» **TASK DESCRIPTION**
Copy out each of the following records word for word.

++++ MATERIAL SHOWN ++++

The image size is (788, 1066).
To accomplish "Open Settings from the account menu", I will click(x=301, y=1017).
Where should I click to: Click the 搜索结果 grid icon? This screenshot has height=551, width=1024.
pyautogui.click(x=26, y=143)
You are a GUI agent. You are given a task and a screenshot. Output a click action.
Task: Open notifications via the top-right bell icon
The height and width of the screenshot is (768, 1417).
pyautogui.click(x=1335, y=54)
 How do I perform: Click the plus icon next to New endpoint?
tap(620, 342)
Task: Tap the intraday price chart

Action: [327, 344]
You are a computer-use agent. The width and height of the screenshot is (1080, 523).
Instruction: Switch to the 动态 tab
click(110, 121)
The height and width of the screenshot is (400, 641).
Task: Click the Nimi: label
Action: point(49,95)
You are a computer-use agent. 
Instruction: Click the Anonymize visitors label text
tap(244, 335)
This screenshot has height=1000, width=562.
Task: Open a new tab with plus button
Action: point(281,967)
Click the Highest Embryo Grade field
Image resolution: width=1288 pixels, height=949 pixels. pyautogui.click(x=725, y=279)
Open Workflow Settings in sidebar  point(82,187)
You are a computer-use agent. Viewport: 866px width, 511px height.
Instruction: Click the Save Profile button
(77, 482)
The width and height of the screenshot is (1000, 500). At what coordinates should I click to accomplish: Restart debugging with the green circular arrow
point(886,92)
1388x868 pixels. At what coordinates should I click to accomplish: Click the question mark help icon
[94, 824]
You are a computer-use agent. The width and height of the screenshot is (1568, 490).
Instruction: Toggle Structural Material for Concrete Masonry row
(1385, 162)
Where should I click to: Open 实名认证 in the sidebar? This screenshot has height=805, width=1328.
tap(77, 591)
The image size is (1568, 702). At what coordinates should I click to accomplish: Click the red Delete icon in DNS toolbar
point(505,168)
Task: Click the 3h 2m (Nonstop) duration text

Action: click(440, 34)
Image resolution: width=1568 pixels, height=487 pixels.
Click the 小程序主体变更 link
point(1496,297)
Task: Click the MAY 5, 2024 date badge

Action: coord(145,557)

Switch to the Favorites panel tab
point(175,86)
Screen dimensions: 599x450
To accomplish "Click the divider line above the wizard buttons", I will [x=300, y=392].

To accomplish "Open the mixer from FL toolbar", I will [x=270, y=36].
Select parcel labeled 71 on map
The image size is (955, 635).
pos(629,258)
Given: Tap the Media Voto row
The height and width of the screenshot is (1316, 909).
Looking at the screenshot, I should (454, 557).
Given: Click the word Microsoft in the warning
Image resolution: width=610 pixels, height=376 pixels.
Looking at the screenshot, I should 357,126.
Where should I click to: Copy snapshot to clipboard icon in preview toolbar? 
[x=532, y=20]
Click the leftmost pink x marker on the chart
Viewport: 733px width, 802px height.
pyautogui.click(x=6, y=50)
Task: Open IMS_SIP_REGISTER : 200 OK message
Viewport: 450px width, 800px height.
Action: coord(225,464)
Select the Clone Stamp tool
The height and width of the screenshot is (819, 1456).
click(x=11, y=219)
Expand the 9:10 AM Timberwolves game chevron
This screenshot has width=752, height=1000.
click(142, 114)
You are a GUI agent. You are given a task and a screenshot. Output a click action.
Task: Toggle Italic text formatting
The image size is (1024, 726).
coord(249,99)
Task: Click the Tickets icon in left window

++++

» **FINISHED TASK**
The image size is (788, 1066).
To accomplish "Open Settings from the account menu", I will click(x=301, y=1017).
Where should I click to: Click the 搜索结果 grid icon? This screenshot has height=551, width=1024.
pyautogui.click(x=26, y=143)
You are a GUI agent. You are given a task and a screenshot. Output a click action.
Task: Open notifications via the top-right bell icon
The height and width of the screenshot is (768, 1417).
pyautogui.click(x=1335, y=54)
 How do I perform: Click the plus icon next to New endpoint?
tap(620, 342)
Task: Tap the intraday price chart

Action: [327, 344]
You are a computer-use agent. The width and height of the screenshot is (1080, 523).
Instruction: Switch to the 动态 tab
click(110, 121)
The height and width of the screenshot is (400, 641).
Task: Click the Nimi: label
Action: point(49,95)
You are a computer-use agent. 
Instruction: Click the Anonymize visitors label text
tap(244, 335)
This screenshot has height=1000, width=562.
Task: Open a new tab with plus button
Action: point(281,967)
Click the Highest Embryo Grade field
Image resolution: width=1288 pixels, height=949 pixels. pyautogui.click(x=725, y=279)
Open Workflow Settings in sidebar  point(82,187)
You are a computer-use agent. Viewport: 866px width, 511px height.
Instruction: Click the Save Profile button
(77, 482)
The width and height of the screenshot is (1000, 500). At what coordinates should I click to accomplish: Restart debugging with the green circular arrow
point(886,92)
1388x868 pixels. At what coordinates should I click to accomplish: Click the question mark help icon
[94, 824]
You are a computer-use agent. The width and height of the screenshot is (1568, 490).
Instruction: Toggle Structural Material for Concrete Masonry row
(1385, 162)
Where should I click to: Open 实名认证 in the sidebar? This screenshot has height=805, width=1328.
tap(77, 591)
The image size is (1568, 702). At what coordinates should I click to accomplish: Click the red Delete icon in DNS toolbar
point(505,168)
Task: Click the 3h 2m (Nonstop) duration text

Action: click(440, 34)
Image resolution: width=1568 pixels, height=487 pixels.
Click the 小程序主体变更 link
point(1496,297)
Task: Click the MAY 5, 2024 date badge

Action: coord(145,557)

Switch to the Favorites panel tab
point(175,86)
Screen dimensions: 599x450
To accomplish "Click the divider line above the wizard buttons", I will [x=300, y=392].

To accomplish "Open the mixer from FL toolbar", I will [x=270, y=36].
Select parcel labeled 71 on map
The image size is (955, 635).
pos(629,258)
Given: Tap the Media Voto row
The height and width of the screenshot is (1316, 909).
Looking at the screenshot, I should (454, 557).
Given: Click the word Microsoft in the warning
Image resolution: width=610 pixels, height=376 pixels.
Looking at the screenshot, I should 357,126.
Where should I click to: Copy snapshot to clipboard icon in preview toolbar? 
[x=532, y=20]
Click the leftmost pink x marker on the chart
Viewport: 733px width, 802px height.
pyautogui.click(x=6, y=50)
Task: Open IMS_SIP_REGISTER : 200 OK message
Viewport: 450px width, 800px height.
Action: coord(225,464)
Select the Clone Stamp tool
The height and width of the screenshot is (819, 1456).
click(x=11, y=219)
Expand the 9:10 AM Timberwolves game chevron
This screenshot has width=752, height=1000.
click(142, 114)
You are a GUI agent. You are given a task and a screenshot. Output a click action.
Task: Toggle Italic text formatting
The image size is (1024, 726).
coord(249,99)
Task: Click the Tickets icon in left window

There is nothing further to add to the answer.